California’s Terminator Kills Medical Marijuana Employment Rights Bill

A staggering $15.2 billion budget deficit in California didn’t stop Governor Arnold Schwarzenegger from sending thousands of state-legal medical marijuana patients into unemployment. Last night, the “Governator” vetoed A.B. 2279, which would have made it illegal for employers to fire or deny employment to state-legal medical marijuana patients for testing positive for marijuana.

A.B. 2279 included provisions that exempted safety-sensitive positions and didn’t force employers to violate federal law. But you wouldn’t know it by listening to the bill’s opponents.

Schwarzenegger’s veto message states that he couldn’t support the bill because “Employment protection was not a goal of the initiative as passed by voters.” Apparently the governor thinks that voters want to force medical marijuana patients into unemployment rather than allow them to work and pay taxes like those who use physician-prescribed Oxycontin do.

California’s medical marijuana law still enjoys overwhelming support from voters and it clearly demands that seriously ill patients not be subject to sanction for their use of medical marijuana.

Schwarzenegger, who freely admits his past use of marijuana and says he did it because he “always knew how to enjoy [himself],” just declared that if you use it as part of a physician-approved treatment, you don’t deserve to be employed.

6 thoughts on “California’s Terminator Kills Medical Marijuana Employment Rights Bill”

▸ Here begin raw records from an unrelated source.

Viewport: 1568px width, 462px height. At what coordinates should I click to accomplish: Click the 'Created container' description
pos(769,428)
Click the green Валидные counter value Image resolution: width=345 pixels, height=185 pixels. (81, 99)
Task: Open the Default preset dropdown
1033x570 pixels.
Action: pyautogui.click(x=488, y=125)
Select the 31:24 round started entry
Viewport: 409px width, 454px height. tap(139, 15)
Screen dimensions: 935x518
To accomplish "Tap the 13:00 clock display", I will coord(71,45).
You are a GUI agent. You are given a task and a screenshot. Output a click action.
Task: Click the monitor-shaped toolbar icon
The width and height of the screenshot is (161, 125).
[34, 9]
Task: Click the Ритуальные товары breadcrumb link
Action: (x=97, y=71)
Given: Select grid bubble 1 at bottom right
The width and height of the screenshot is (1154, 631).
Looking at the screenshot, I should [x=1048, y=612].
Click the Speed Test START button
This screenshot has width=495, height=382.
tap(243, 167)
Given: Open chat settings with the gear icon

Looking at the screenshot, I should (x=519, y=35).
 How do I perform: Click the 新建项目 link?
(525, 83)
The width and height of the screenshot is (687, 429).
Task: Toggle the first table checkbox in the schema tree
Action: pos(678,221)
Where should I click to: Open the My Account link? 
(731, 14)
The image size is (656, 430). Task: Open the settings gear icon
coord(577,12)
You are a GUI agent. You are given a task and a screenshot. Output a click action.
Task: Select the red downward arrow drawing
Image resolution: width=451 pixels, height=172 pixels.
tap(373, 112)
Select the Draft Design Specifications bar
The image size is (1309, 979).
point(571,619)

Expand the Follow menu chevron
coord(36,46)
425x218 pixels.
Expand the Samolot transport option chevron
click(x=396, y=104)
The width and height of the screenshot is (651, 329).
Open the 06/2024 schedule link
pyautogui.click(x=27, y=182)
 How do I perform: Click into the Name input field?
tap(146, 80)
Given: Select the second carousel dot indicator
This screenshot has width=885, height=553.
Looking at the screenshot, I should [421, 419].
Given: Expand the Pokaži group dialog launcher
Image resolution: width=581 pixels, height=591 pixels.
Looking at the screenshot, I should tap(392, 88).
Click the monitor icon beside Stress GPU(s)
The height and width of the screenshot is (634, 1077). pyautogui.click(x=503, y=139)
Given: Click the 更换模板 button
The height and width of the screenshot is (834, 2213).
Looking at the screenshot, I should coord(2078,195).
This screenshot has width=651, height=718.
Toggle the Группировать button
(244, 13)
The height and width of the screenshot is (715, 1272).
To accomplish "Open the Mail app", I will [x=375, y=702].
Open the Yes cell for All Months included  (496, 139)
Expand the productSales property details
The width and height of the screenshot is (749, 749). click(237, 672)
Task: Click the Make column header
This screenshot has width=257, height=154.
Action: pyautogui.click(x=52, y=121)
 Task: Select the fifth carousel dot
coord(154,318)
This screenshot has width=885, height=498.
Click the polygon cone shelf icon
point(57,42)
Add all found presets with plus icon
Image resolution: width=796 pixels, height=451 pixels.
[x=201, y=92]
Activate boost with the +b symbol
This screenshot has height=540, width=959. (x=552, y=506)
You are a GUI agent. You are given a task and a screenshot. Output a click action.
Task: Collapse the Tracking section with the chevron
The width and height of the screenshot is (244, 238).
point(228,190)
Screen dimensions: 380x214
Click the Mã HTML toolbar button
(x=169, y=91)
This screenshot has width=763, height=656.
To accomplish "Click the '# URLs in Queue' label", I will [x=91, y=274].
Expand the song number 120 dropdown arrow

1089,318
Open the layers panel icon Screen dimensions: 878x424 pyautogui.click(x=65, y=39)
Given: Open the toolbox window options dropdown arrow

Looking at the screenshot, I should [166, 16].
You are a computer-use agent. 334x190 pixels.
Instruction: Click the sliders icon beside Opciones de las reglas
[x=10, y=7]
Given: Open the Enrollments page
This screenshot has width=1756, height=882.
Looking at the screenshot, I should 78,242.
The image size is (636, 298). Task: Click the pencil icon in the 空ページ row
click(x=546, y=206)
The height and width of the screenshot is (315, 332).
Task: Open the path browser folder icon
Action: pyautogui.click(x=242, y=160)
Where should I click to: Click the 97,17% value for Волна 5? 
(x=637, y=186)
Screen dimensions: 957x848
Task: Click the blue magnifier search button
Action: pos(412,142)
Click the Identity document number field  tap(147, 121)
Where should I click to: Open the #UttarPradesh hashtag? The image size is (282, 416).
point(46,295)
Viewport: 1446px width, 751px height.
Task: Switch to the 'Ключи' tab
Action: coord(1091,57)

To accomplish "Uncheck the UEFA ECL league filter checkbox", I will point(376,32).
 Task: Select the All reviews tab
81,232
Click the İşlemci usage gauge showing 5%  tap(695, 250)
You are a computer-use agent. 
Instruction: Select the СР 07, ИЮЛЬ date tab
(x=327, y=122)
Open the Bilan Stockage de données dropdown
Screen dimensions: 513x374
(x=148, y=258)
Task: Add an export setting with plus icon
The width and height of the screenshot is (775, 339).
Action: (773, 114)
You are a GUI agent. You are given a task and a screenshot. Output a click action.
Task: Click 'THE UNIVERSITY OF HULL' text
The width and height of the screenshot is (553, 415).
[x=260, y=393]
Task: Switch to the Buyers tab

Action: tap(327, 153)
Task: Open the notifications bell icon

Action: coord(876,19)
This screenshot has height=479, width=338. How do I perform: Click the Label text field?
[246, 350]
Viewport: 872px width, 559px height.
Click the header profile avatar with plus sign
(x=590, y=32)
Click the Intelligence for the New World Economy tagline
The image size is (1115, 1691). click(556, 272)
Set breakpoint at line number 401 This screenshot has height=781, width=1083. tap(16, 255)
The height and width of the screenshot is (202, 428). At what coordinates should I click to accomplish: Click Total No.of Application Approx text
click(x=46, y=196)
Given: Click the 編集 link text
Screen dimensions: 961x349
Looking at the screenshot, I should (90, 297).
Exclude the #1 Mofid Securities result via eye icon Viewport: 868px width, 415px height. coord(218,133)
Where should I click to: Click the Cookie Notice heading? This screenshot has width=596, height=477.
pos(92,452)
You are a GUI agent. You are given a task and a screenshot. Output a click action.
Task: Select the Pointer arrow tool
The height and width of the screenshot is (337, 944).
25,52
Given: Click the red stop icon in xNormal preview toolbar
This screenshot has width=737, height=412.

  1. This is going to allow more power for Nazi corporations and is a step back in California’s progress. Now we just have to live in fear of bosses that don’t like us. This is crap.

  2. California’s Governor is so out of step with the common American who uses cannabis for relief from serious pain that I would say he is unfeeling, having not a drop of mercy for the sick and dying. I wonder if Teddy Kenedy needed some weed for his brain would Arnold object!!!!

  3. I am a medical marijuana patient and recently I got fired from my job for using the prescribed drug. I have never done anything wrong at work except doing a good job for the company and be a productive citizen in California. Having been an amputee since the age of 16 is not easy and medical marijuana helped me in many ways. It helped me gain serious confidence about my ability and gave me a new outlook of life. Now if using medical marijuana to help me live a more interesting life and helped me get through the days without feeling sad, what’s wrong with it?